* [Requirement]
Go line by line through the entries below and count those containing the string "item"; give only the count.

Collected data entries:
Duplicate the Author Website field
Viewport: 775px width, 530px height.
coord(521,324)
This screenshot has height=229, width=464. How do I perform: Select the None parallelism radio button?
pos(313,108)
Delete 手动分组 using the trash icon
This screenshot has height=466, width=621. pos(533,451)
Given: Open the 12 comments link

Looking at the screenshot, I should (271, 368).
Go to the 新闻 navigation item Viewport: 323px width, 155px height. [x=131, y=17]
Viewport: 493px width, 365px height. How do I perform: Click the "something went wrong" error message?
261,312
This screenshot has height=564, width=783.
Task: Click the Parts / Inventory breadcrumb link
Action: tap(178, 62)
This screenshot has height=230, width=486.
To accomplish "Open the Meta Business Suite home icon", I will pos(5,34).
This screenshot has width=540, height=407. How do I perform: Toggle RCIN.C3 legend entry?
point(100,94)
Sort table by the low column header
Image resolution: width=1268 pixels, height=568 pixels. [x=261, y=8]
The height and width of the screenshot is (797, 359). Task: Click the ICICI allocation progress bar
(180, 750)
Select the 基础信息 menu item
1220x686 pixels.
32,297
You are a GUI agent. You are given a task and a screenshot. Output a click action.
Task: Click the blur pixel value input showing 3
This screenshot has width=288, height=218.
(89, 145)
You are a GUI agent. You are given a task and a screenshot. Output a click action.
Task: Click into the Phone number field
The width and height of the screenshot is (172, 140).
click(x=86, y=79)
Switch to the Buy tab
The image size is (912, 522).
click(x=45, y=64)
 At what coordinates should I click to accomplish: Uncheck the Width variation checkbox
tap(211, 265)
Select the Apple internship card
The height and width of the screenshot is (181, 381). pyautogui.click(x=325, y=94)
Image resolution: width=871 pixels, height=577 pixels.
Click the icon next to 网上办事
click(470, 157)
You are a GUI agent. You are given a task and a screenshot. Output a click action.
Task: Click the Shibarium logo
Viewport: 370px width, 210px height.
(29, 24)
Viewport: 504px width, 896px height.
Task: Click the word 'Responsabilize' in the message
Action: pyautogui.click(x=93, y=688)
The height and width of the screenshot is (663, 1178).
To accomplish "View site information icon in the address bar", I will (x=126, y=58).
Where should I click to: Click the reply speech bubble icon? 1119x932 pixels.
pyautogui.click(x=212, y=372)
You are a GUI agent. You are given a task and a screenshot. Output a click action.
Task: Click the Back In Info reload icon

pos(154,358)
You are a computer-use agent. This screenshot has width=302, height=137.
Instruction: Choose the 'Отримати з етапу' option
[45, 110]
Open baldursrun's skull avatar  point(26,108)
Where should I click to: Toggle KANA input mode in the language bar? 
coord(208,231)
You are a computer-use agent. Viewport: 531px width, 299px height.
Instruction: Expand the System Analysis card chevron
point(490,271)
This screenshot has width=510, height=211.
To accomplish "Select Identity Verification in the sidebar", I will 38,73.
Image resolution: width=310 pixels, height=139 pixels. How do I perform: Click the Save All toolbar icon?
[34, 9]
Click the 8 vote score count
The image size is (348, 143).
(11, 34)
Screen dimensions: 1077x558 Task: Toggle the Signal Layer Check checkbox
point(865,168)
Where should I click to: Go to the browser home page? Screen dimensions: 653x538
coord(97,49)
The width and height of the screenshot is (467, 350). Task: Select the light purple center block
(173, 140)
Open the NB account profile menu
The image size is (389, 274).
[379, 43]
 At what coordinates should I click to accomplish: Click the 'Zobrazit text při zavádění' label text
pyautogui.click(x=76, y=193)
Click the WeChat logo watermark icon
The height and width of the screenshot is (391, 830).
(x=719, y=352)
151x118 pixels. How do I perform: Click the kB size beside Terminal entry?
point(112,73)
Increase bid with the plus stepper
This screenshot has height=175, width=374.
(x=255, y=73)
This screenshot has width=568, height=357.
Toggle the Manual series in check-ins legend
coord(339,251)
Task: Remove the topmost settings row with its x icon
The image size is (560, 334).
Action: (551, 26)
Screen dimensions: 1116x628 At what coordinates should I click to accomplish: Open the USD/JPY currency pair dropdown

* [Response]
2